Sometimes for hard to catch fish, I've always used the bait and capture method. While they are feeding/eating use the net to slow nab them when they are at the surface. Works wonders, especially when just turning on the tank lights.

-John N.


----------



## djlen (Jun 22, 2004)

Your too John? I thought I was the only one who stood there, net in hand waiting for the little imps to come up for the food.
The only fish I've had to use the inverted bottle system on where the SAE's I had that had out lived their usefulness and had to go. I had 3 in my show tank and I would have destroyed it chasing them around. A couple of algae wafers in the bottle and they were toast. 
OUT OF HERE!!!!!!!!!!!!!!

Len


----------



## John N. (Dec 11, 2005)

Yup, it takes quite a bit of patience while "fishing" for the little zippy buggers. But once you catch them..oh boy it's s a rewarding experience! 

Before I knew of this "trick" I tore up a tank or two in my day. 8-[

Let us know what method works best for you Don. 

-John N.


----------



## DonaldmBoyer (Aug 18, 2005)

I tried the inverted bottle today, and got two of the Apisto buggers. Into the big tank they went!

Two down, two to go. Hopefully by tomorrow they'll be added to the community tank!

Remind me in 15 months when I move and have to take down and set my tank back up to not have 10 different varities of fish in my big tank......the aquascaping is almost done, and it will look great, but I'm going to have all of these little rascals swimming around in it.


----------



## kiwik (Apr 3, 2007)

haha i was just thinking of that when i was reading the passage. my dad taught me that when we went camping.


----------



## Muirner (Jan 9, 2007)

After ripping my entire 10 gallon up trying to catch a few guppies, I read about this method on here. After using it, the effectivness is wonderful, and no more ripping up my tank! 

The best advice I have heard about catching fish in a planted tank that you dont want in there is:
"Don't put them in the tank in the first place" (Either Bailin or Dennis said this) This is why i have so few fish in my 55. Glad to hear it worked out for you!!


----------



## fishtastico (Feb 28, 2007)

HAH!! When I read this the first thing that came to mind was "why did he put the apistos in the planted tank?!!!"

I learned the hard way that you either have a nicely aquascaped planted tank or you have a breeding environment for fish. I had a pair of Pelvicachromis sp. signatus that bred in my last planted tank... I tried (and failed) to pull the parents, and various other tankmates out of the tank without completely destroying my aquascaping and ending up with a cloudy mess (that cause my tank to develop hair algae.. and BOY was that a dumb idea)

I'm planning on a few species of tetras for this new tank, maybe a bristlenose pleco, and some shrimp. No more cichlids in my plant tanks!. 

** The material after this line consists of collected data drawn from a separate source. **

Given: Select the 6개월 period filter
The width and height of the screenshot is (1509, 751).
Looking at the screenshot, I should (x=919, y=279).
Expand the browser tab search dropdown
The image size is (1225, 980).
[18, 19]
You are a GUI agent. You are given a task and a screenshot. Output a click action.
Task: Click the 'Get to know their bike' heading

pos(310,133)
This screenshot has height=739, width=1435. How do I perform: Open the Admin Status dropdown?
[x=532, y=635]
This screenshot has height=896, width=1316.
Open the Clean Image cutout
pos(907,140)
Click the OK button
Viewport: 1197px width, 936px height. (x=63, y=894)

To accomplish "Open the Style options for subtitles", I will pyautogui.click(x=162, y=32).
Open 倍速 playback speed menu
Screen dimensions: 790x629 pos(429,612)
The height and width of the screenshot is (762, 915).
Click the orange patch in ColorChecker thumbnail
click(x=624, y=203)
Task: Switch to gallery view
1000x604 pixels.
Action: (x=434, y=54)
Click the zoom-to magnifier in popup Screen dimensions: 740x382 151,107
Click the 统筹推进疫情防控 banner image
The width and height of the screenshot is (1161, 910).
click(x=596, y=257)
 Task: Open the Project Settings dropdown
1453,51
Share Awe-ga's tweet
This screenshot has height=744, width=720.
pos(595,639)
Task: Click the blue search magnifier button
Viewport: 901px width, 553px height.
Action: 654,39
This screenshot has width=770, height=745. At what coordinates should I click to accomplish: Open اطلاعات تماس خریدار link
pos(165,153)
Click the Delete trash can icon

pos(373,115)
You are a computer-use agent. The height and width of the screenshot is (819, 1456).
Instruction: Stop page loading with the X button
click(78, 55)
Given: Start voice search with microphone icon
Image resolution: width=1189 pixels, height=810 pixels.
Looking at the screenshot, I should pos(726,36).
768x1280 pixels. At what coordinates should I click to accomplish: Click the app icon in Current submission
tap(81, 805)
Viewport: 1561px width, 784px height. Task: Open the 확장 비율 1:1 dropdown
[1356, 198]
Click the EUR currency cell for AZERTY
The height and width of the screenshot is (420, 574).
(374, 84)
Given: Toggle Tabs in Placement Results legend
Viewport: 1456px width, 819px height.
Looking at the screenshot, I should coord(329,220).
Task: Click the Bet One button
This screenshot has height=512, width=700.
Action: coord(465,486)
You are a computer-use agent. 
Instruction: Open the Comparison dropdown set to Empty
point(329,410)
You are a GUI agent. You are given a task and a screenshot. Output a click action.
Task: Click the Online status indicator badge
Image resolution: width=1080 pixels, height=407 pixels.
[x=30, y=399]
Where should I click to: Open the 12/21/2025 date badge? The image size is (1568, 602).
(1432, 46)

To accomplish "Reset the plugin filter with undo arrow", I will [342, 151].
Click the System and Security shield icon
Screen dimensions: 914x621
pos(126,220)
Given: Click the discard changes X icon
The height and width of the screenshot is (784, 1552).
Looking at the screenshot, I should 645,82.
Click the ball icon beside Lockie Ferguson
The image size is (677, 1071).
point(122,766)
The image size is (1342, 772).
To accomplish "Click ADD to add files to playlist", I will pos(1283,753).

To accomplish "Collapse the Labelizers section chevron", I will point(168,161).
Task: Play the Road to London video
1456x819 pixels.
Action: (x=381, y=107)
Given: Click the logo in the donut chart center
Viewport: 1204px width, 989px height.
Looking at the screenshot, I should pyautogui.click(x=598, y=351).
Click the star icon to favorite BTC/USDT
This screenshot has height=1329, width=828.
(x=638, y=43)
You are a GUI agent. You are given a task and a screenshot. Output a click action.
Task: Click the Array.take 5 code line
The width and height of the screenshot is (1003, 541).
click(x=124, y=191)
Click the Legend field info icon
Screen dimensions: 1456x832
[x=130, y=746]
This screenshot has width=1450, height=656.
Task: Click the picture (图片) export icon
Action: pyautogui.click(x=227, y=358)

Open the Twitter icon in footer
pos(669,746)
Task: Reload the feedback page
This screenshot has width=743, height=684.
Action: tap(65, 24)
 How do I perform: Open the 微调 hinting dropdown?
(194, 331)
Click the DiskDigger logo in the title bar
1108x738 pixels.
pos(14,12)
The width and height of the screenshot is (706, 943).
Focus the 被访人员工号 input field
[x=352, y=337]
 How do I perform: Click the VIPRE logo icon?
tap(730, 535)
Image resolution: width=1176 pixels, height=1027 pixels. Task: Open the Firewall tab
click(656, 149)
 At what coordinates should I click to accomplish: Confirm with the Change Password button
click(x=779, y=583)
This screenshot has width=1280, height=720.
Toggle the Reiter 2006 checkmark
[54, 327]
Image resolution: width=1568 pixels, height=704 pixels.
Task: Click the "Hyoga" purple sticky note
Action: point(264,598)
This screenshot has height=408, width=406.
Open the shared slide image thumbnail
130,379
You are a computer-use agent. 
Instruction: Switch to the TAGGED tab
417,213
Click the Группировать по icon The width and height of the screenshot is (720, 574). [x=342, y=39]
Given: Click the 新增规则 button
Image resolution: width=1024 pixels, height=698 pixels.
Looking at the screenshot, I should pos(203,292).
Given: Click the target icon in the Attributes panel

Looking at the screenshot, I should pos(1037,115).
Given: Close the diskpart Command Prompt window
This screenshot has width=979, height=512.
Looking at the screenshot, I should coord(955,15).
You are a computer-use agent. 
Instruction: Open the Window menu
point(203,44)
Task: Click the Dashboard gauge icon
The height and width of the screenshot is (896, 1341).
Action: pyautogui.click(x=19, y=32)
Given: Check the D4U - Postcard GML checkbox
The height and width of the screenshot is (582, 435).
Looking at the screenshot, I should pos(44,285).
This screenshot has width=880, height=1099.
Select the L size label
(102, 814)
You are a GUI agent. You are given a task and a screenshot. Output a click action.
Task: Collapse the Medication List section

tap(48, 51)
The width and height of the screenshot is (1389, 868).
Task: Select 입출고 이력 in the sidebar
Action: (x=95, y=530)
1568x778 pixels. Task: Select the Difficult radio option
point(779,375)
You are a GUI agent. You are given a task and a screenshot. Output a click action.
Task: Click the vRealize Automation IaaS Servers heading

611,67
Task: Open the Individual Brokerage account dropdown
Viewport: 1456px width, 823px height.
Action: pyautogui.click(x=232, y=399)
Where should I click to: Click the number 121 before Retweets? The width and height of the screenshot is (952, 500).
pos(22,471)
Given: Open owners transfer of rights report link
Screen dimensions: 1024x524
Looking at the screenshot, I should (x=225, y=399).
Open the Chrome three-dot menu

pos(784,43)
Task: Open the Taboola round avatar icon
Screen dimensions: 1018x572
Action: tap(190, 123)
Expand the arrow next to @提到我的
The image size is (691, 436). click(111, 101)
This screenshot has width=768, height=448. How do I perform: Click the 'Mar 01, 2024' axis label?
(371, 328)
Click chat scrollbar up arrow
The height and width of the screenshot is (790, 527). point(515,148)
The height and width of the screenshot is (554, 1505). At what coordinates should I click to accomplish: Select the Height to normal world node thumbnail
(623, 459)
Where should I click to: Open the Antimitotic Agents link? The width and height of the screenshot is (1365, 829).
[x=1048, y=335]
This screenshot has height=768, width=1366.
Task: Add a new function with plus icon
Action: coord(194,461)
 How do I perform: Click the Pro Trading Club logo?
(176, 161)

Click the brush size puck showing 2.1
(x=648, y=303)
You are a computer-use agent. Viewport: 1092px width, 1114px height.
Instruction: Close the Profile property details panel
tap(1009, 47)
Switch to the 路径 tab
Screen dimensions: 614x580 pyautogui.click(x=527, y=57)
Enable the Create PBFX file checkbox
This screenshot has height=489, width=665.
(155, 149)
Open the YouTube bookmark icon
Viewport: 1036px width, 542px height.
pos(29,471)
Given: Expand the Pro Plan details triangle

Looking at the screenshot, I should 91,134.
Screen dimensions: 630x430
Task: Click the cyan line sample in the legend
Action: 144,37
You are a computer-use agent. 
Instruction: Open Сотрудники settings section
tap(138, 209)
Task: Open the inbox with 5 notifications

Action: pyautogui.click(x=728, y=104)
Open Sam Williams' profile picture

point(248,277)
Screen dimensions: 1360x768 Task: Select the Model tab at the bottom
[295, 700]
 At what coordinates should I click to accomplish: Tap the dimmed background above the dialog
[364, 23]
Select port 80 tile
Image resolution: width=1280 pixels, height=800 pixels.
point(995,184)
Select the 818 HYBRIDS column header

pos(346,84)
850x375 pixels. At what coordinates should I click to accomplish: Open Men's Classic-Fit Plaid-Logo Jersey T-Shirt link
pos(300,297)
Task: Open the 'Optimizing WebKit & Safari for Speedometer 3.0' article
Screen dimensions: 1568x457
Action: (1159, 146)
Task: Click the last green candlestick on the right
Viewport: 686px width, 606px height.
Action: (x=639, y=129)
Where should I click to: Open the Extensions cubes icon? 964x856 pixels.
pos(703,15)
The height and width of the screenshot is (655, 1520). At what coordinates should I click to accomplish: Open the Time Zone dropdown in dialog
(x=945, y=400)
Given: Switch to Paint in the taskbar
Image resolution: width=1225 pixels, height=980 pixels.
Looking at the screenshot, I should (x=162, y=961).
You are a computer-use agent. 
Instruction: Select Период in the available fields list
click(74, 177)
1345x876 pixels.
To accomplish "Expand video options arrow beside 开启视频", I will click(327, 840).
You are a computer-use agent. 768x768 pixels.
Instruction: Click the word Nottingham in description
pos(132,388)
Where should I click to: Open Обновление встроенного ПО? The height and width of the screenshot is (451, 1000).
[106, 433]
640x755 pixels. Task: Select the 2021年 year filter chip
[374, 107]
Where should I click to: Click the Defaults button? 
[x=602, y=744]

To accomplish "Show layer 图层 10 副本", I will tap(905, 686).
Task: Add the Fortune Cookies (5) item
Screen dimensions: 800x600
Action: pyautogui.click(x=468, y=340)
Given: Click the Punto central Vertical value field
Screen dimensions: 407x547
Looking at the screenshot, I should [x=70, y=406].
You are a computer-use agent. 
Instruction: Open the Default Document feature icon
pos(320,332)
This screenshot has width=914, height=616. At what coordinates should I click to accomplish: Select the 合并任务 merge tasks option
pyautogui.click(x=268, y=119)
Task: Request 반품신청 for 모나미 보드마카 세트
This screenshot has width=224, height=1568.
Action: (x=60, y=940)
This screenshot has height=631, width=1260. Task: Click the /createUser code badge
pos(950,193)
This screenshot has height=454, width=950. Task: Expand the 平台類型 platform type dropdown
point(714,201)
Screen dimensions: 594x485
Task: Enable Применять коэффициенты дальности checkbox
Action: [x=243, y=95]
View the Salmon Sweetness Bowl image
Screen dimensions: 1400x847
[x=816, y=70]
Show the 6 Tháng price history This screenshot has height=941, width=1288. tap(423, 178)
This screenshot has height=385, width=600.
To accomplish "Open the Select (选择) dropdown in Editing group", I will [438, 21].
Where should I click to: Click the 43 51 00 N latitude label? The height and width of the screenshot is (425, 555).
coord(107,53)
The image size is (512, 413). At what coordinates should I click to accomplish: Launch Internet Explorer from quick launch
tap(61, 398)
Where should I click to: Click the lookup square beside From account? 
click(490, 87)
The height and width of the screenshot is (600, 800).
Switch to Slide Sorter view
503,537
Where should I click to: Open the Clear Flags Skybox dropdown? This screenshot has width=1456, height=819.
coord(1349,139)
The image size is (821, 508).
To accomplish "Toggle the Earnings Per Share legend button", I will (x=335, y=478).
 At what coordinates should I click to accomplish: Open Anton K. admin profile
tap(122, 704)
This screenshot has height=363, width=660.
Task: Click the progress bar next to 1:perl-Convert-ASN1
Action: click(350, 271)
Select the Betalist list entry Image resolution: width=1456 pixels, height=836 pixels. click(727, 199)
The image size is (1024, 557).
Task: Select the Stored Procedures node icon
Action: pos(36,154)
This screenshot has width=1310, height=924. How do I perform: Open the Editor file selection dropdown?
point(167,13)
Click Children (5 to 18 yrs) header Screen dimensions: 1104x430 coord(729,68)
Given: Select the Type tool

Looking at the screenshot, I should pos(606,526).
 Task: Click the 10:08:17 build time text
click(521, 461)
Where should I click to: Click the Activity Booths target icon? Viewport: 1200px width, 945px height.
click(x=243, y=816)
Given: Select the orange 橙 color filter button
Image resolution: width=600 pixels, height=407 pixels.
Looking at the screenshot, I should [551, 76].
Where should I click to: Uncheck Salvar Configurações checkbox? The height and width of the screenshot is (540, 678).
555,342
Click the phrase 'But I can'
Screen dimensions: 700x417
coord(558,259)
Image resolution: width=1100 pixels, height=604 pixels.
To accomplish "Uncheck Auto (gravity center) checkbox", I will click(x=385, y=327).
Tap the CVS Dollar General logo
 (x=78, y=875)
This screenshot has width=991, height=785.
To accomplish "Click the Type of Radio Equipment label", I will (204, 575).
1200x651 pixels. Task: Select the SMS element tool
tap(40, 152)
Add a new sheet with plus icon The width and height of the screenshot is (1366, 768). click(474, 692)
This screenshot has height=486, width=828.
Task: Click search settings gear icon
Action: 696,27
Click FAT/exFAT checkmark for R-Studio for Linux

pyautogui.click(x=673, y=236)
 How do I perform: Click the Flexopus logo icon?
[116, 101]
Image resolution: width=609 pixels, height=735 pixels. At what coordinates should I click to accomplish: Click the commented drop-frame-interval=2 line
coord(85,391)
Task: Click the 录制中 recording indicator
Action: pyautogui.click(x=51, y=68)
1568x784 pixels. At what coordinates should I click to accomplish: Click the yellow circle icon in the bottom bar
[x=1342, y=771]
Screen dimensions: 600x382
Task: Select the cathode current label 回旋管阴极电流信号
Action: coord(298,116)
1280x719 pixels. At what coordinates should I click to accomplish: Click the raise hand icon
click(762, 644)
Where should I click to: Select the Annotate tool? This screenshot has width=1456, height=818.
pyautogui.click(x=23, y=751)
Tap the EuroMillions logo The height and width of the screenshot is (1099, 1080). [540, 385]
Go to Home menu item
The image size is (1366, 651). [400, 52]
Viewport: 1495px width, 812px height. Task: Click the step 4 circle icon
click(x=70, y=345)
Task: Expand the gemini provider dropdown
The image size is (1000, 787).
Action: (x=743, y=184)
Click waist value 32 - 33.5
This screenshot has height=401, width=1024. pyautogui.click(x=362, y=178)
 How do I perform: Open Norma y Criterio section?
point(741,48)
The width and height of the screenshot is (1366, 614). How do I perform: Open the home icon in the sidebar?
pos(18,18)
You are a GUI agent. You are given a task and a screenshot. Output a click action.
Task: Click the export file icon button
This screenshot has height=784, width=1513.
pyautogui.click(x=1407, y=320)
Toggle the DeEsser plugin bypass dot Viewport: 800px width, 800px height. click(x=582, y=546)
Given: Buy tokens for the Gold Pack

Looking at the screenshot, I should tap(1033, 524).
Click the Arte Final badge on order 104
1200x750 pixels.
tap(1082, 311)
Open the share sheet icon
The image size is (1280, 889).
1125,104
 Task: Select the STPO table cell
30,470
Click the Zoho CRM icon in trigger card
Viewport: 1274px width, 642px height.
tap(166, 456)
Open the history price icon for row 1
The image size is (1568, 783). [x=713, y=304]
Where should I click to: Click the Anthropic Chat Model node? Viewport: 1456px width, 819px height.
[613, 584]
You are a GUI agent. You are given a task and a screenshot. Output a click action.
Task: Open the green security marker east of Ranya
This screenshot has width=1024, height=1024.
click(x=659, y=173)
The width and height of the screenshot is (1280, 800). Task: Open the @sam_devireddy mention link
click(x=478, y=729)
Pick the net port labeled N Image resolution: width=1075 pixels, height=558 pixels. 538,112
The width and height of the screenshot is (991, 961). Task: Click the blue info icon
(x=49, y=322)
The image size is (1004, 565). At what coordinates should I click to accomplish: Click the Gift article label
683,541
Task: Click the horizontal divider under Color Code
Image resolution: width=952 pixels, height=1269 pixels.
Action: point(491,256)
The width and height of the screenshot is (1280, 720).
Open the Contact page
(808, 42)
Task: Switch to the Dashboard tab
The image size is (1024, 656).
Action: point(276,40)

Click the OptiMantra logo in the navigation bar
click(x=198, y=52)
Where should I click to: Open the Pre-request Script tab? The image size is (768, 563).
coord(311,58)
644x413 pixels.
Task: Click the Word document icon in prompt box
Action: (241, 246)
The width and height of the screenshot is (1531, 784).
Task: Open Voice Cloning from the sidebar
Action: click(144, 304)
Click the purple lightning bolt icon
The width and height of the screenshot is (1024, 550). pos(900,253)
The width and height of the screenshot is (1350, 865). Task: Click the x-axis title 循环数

Cichlids are for breeding... in an environment where i'm not stressing out if i have to move one or both parents to keep them from killing each other.


----------



## DonaldmBoyer (Aug 18, 2005)

Yeah.....always kieep learning! 

I'm seeing what I can do with different plants know that I have a much better idea as to what I can and cannot grow. My 100 gallon is a big "experiment" tank right now. When I make the move to Philly in about 15 months, I will be able to set it up real nice.

The 40 gallon cube is the one I'm really trying to get up to standards here.


----------